People with high cortisol levels have lower muscle mass and higher visceral fat deposits, putting them at a greater risk for cardiovascular disease, new research shows.

High levels of cortisol can result from a variety of reasons, including Cushing’s disease and adrenal tumors. Most adrenal tumors are found to be non-functioning, meaning they do not produce excess hormones. However, up to 47 percent of patients have mild autonomous cortisol excess (MACE).

The study, “Impact of hypercortisolism on skeletal muscle mass and adipose tissue mass in patients with adrenal adenomas,” was published in the journal Clinical Endocrinology.

Long-term studies have shown that as a group, patients with MACE tend to have increased cardiovascular risk factors, such as hypertension, type 2 diabetes mellitus (DM2), obesity, and high lipid levels, which are associated with higher cardiovascular death rates.

Abdominal adiposity, which refers to fat deposits around the abdomen and stomach, and central sarcopenia, referring to loss of skeletal muscle mass, are both known to be linked to higher cardiovascular risk and increased mortality.

Overt hypercortisolism is known to lead to increased visceral adiposity (body fat stored within the abdominal cavity) and muscle loss. However, little is known about the body composition of patients with adrenal adenomas and MACE.

Therefore, researchers set out to determine whether central sarcopenia and adiposity are present in patients with MACE, and whether they can be markers of disease severity in patients with adrenal adenomas. To determine this, researchers used body composition measurements of 25 patients with Cushing’s disease, 48 patients with MACE, and 32 patients with non-functioning adrenal tumors (NFAT) using abdominal CTs.

Specifically, researchers looked at visceral fat, subcutaneous fat, and total abdominal muscle mass. Visceral fat refers to fat around organs, and it is “deeper” than subcutaneous fat, which is closer to the skin.

Results showed that, compared to patients with non-functional tumors, those with Cushing’s disease had a higher visceral to total (V/T) fat ratio but a lower visceral to subcutaneous (V/S) fat ratio. In MACE patients, however, both ratios were decreased compared to patients with non-functional tumors.

Cushing’s disease patients also had 10 cm2  less total muscle mass, compared to patients with non-functional tumors.

An overnight dexamethasone suppression test was conducted in these patients to determine levels of cortisol in the blood. The next morning, cortisol levels were checked. High levels of cortisol indicate the presence of a disease, such as MACE or Cushing’s disease.

After administering the test, researchers determined that for an increase in cortisol in the morning, there was a correlating increase in the V/T ratio and the V/S fat ratio, and a decrease in the mean total muscle mass.

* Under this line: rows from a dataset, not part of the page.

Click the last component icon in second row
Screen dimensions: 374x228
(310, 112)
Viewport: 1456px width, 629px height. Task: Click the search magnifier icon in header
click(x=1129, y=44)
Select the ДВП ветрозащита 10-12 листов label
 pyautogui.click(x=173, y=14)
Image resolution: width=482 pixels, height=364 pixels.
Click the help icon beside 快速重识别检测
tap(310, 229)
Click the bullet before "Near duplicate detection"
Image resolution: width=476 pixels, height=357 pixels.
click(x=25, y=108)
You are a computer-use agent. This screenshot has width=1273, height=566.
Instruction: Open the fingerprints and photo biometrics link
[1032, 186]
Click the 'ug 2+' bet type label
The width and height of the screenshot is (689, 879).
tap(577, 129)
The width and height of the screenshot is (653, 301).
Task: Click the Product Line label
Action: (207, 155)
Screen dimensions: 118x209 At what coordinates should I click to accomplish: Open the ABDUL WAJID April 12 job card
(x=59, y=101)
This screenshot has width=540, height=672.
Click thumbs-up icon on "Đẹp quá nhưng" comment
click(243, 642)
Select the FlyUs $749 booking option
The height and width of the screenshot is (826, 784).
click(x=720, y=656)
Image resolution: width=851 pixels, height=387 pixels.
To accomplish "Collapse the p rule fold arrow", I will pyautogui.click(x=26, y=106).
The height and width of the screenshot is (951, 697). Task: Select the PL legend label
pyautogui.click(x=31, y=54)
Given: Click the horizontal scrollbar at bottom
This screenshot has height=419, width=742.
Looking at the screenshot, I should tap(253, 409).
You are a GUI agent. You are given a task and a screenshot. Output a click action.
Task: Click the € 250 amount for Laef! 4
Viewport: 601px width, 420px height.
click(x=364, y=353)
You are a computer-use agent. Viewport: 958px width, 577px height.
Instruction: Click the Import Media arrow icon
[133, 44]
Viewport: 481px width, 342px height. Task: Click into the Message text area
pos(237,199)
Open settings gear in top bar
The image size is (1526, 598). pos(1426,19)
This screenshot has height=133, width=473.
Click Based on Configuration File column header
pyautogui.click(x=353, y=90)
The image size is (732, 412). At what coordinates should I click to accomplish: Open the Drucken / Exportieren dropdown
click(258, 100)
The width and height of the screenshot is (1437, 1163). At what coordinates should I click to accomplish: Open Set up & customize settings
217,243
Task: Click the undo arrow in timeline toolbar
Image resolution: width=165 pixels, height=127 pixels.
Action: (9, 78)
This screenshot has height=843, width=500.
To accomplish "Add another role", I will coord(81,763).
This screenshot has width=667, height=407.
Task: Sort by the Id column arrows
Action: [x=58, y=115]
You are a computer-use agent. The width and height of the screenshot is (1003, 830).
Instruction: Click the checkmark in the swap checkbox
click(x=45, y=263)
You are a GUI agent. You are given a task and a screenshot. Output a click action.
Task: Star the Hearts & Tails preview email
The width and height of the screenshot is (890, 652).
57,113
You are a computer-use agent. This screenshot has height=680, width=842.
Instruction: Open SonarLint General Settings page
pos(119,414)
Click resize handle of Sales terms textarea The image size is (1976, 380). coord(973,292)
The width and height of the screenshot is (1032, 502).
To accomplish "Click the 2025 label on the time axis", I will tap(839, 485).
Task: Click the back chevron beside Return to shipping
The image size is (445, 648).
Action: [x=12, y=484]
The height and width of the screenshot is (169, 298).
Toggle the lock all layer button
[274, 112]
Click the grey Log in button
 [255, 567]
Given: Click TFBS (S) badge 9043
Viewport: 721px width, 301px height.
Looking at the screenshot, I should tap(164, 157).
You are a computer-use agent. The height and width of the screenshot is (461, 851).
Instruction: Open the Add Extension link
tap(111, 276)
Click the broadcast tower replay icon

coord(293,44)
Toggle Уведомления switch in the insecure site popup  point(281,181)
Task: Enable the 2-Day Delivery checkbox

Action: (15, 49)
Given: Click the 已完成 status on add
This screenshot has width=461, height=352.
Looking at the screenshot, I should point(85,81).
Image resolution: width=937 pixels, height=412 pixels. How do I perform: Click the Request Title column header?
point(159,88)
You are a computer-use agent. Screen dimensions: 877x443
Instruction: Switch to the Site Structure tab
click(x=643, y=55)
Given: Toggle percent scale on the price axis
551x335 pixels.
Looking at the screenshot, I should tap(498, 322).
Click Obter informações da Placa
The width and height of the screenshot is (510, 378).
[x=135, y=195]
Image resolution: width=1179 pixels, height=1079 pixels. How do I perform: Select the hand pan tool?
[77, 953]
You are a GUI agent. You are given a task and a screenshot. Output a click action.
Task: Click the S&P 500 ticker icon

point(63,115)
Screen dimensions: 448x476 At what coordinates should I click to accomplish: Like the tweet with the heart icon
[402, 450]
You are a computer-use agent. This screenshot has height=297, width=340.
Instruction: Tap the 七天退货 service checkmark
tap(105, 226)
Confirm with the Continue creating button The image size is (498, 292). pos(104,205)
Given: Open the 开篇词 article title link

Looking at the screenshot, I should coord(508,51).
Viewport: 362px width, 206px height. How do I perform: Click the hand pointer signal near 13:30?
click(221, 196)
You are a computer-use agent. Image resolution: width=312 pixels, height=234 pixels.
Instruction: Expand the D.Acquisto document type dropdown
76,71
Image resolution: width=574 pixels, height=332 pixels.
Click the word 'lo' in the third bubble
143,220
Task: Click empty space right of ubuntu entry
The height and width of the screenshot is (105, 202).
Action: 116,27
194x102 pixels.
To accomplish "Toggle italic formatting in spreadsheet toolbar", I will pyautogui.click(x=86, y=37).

Therefore, the higher the degree of hypercortisolism, the lower the muscle mass and the higher the visceral adiposity.

These results could prove to be clinically useful as both visceral adiposity and low muscle mass are risk factors of a number of diseases, including cardiovascular disease.

“Body composition measurement may provide an additive value in making a diagnosis of clinically important MACE and aid in individualizing management of patients with ACAs and MACE,” the researchers concluded.